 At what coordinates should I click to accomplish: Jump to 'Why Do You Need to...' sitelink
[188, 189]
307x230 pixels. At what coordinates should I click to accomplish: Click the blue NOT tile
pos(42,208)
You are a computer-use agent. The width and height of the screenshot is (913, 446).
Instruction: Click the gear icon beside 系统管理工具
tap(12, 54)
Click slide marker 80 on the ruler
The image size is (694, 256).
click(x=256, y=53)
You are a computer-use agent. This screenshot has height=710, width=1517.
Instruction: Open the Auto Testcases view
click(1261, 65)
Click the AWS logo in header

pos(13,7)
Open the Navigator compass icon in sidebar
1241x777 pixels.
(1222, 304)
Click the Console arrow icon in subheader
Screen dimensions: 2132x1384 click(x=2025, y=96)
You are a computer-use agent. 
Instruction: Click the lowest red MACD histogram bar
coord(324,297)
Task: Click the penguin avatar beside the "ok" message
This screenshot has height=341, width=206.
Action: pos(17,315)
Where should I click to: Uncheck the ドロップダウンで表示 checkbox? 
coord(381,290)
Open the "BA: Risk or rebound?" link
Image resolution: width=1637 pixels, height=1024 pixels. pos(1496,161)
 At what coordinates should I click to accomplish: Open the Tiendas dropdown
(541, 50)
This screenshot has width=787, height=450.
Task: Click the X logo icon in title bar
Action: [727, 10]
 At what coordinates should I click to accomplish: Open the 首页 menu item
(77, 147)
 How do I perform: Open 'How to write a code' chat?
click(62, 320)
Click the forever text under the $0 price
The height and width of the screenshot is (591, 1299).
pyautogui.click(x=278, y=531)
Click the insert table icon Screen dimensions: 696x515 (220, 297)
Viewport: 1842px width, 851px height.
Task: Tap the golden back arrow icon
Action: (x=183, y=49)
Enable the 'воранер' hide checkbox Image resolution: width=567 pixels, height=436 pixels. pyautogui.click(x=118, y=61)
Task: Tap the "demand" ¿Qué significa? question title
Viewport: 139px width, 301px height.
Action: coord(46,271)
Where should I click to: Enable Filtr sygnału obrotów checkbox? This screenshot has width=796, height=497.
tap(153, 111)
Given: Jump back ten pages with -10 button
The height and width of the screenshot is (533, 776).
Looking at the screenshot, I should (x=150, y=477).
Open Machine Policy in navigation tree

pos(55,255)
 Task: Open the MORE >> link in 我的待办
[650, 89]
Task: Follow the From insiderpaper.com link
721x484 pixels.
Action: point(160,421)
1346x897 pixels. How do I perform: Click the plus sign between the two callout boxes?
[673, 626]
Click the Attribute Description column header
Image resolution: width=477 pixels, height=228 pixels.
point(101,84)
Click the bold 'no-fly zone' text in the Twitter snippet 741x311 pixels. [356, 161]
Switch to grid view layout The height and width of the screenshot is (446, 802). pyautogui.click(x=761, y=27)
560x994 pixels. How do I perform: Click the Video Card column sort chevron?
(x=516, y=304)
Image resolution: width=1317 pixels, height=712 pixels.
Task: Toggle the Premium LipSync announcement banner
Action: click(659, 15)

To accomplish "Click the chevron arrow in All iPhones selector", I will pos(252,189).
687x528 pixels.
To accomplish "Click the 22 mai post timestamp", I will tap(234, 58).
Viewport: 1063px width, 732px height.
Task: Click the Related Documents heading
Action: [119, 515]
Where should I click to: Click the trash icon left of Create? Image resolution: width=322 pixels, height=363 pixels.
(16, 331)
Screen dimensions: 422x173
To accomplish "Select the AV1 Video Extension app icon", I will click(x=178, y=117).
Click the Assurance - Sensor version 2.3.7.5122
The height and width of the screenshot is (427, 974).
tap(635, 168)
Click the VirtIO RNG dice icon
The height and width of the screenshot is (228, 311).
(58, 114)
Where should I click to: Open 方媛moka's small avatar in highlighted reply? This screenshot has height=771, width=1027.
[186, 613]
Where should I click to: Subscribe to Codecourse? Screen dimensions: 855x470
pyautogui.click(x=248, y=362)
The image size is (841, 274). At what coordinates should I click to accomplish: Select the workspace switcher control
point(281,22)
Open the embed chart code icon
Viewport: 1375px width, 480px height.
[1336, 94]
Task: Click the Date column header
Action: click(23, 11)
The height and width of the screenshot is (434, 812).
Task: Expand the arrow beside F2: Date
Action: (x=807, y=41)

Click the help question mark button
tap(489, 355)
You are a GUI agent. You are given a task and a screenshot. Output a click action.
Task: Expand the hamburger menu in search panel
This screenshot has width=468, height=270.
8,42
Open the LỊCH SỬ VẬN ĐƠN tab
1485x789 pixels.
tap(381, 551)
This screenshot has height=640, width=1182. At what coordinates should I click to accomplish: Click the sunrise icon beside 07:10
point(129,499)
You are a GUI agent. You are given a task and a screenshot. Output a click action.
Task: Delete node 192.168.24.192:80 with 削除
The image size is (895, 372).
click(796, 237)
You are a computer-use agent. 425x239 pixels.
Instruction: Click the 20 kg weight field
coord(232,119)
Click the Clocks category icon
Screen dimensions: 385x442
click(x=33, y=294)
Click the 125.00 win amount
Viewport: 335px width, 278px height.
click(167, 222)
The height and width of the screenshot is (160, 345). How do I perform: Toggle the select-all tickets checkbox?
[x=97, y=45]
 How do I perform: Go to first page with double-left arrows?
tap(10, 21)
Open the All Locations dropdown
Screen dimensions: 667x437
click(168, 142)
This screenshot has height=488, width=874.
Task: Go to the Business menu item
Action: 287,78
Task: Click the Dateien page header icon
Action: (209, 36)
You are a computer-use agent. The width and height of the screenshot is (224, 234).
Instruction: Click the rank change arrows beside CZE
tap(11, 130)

#### [Request]
Please present every line of the records above as a numbered list, omitting any blank lines.

#### [Exercise response]
1.  At what coordinates should I click to accomplish: Jump to 'Why Do You Need to...' sitelink
2. [188, 189]
3. 307x230 pixels. At what coordinates should I click to accomplish: Click the blue NOT tile
4. pos(42,208)
5. You are a computer-use agent. The width and height of the screenshot is (913, 446).
6. Instruction: Click the gear icon beside 系统管理工具
7. tap(12, 54)
8. Click slide marker 80 on the ruler
9. The image size is (694, 256).
10. click(x=256, y=53)
11. You are a computer-use agent. This screenshot has height=710, width=1517.
12. Instruction: Open the Auto Testcases view
13. click(1261, 65)
14. Click the AWS logo in header
15. pos(13,7)
16. Open the Navigator compass icon in sidebar
17. 1241x777 pixels.
18. (1222, 304)
19. Click the Console arrow icon in subheader
20. Screen dimensions: 2132x1384 click(x=2025, y=96)
21. You are a computer-use agent. 
22. Instruction: Click the lowest red MACD histogram bar
23. coord(324,297)
24. Task: Click the penguin avatar beside the "ok" message
25. This screenshot has height=341, width=206.
26. Action: pos(17,315)
27. Where should I click to: Uncheck the ドロップダウンで表示 checkbox? 
28. coord(381,290)
29. Open the "BA: Risk or rebound?" link
30. Image resolution: width=1637 pixels, height=1024 pixels. pos(1496,161)
31.  At what coordinates should I click to accomplish: Open the Tiendas dropdown
32. (541, 50)
33. This screenshot has width=787, height=450.
34. Task: Click the X logo icon in title bar
35. Action: [727, 10]
36.  At what coordinates should I click to accomplish: Open the 首页 menu item
37. (77, 147)
38.  How do I perform: Open 'How to write a code' chat?
39. click(62, 320)
40. Click the forever text under the $0 price
41. The height and width of the screenshot is (591, 1299).
42. pyautogui.click(x=278, y=531)
43. Click the insert table icon Screen dimensions: 696x515 (220, 297)
44. Viewport: 1842px width, 851px height.
45. Task: Tap the golden back arrow icon
46. Action: (x=183, y=49)
47. Enable the 'воранер' hide checkbox Image resolution: width=567 pixels, height=436 pixels. pyautogui.click(x=118, y=61)
48. Task: Tap the "demand" ¿Qué significa? question title
49. Viewport: 139px width, 301px height.
50. Action: coord(46,271)
51. Where should I click to: Enable Filtr sygnału obrotów checkbox? This screenshot has width=796, height=497.
52. tap(153, 111)
53. Given: Jump back ten pages with -10 button
54. The height and width of the screenshot is (533, 776).
55. Looking at the screenshot, I should (x=150, y=477).
56. Open Machine Policy in navigation tree
57. pos(55,255)
58.  Task: Open the MORE >> link in 我的待办
59. [650, 89]
60. Task: Follow the From insiderpaper.com link
61. 721x484 pixels.
62. Action: point(160,421)
63. 1346x897 pixels. How do I perform: Click the plus sign between the two callout boxes?
64. [673, 626]
65. Click the Attribute Description column header
66. Image resolution: width=477 pixels, height=228 pixels.
67. point(101,84)
68. Click the bold 'no-fly zone' text in the Twitter snippet 741x311 pixels. [356, 161]
69. Switch to grid view layout The height and width of the screenshot is (446, 802). pyautogui.click(x=761, y=27)
70. 560x994 pixels. How do I perform: Click the Video Card column sort chevron?
71. (x=516, y=304)
72. Image resolution: width=1317 pixels, height=712 pixels.
73. Task: Toggle the Premium LipSync announcement banner
74. Action: click(659, 15)
75. To accomplish "Click the chevron arrow in All iPhones selector", I will pos(252,189).
76. 687x528 pixels.
77. To accomplish "Click the 22 mai post timestamp", I will tap(234, 58).
78. Viewport: 1063px width, 732px height.
79. Task: Click the Related Documents heading
80. Action: [119, 515]
81. Where should I click to: Click the trash icon left of Create? Image resolution: width=322 pixels, height=363 pixels.
82. (16, 331)
83. Screen dimensions: 422x173
84. To accomplish "Select the AV1 Video Extension app icon", I will click(x=178, y=117).
85. Click the Assurance - Sensor version 2.3.7.5122
86. The height and width of the screenshot is (427, 974).
87. tap(635, 168)
88. Click the VirtIO RNG dice icon
89. The height and width of the screenshot is (228, 311).
90. (58, 114)
91. Where should I click to: Open 方媛moka's small avatar in highlighted reply? This screenshot has height=771, width=1027.
92. [186, 613]
93. Where should I click to: Subscribe to Codecourse? Screen dimensions: 855x470
94. pyautogui.click(x=248, y=362)
95. The image size is (841, 274). At what coordinates should I click to accomplish: Select the workspace switcher control
96. point(281,22)
97. Open the embed chart code icon
98. Viewport: 1375px width, 480px height.
99. [1336, 94]
100. Task: Click the Date column header
101. Action: click(23, 11)
102. The height and width of the screenshot is (434, 812).
103. Task: Expand the arrow beside F2: Date
104. Action: (x=807, y=41)
105. Click the help question mark button
106. tap(489, 355)
107. You are a GUI agent. You are given a task and a screenshot. Output a click action.
108. Task: Expand the hamburger menu in search panel
109. This screenshot has width=468, height=270.
110. 8,42
111. Open the LỊCH SỬ VẬN ĐƠN tab
112. 1485x789 pixels.
113. tap(381, 551)
114. This screenshot has height=640, width=1182. At what coordinates should I click to accomplish: Click the sunrise icon beside 07:10
115. point(129,499)
116. You are a GUI agent. You are given a task and a screenshot. Output a click action.
117. Task: Delete node 192.168.24.192:80 with 削除
118. The image size is (895, 372).
119. click(796, 237)
120. You are a computer-use agent. 425x239 pixels.
121. Instruction: Click the 20 kg weight field
122. coord(232,119)
123. Click the Clocks category icon
124. Screen dimensions: 385x442
125. click(x=33, y=294)
126. Click the 125.00 win amount
127. Viewport: 335px width, 278px height.
128. click(167, 222)
129. The height and width of the screenshot is (160, 345). How do I perform: Toggle the select-all tickets checkbox?
130. [x=97, y=45]
131.  How do I perform: Go to first page with double-left arrows?
132. tap(10, 21)
133. Open the All Locations dropdown
134. Screen dimensions: 667x437
135. click(168, 142)
136. This screenshot has height=488, width=874.
137. Task: Go to the Business menu item
138. Action: 287,78
139. Task: Click the Dateien page header icon
140. Action: (209, 36)
141. You are a computer-use agent. The width and height of the screenshot is (224, 234).
142. Instruction: Click the rank change arrows beside CZE
143. tap(11, 130)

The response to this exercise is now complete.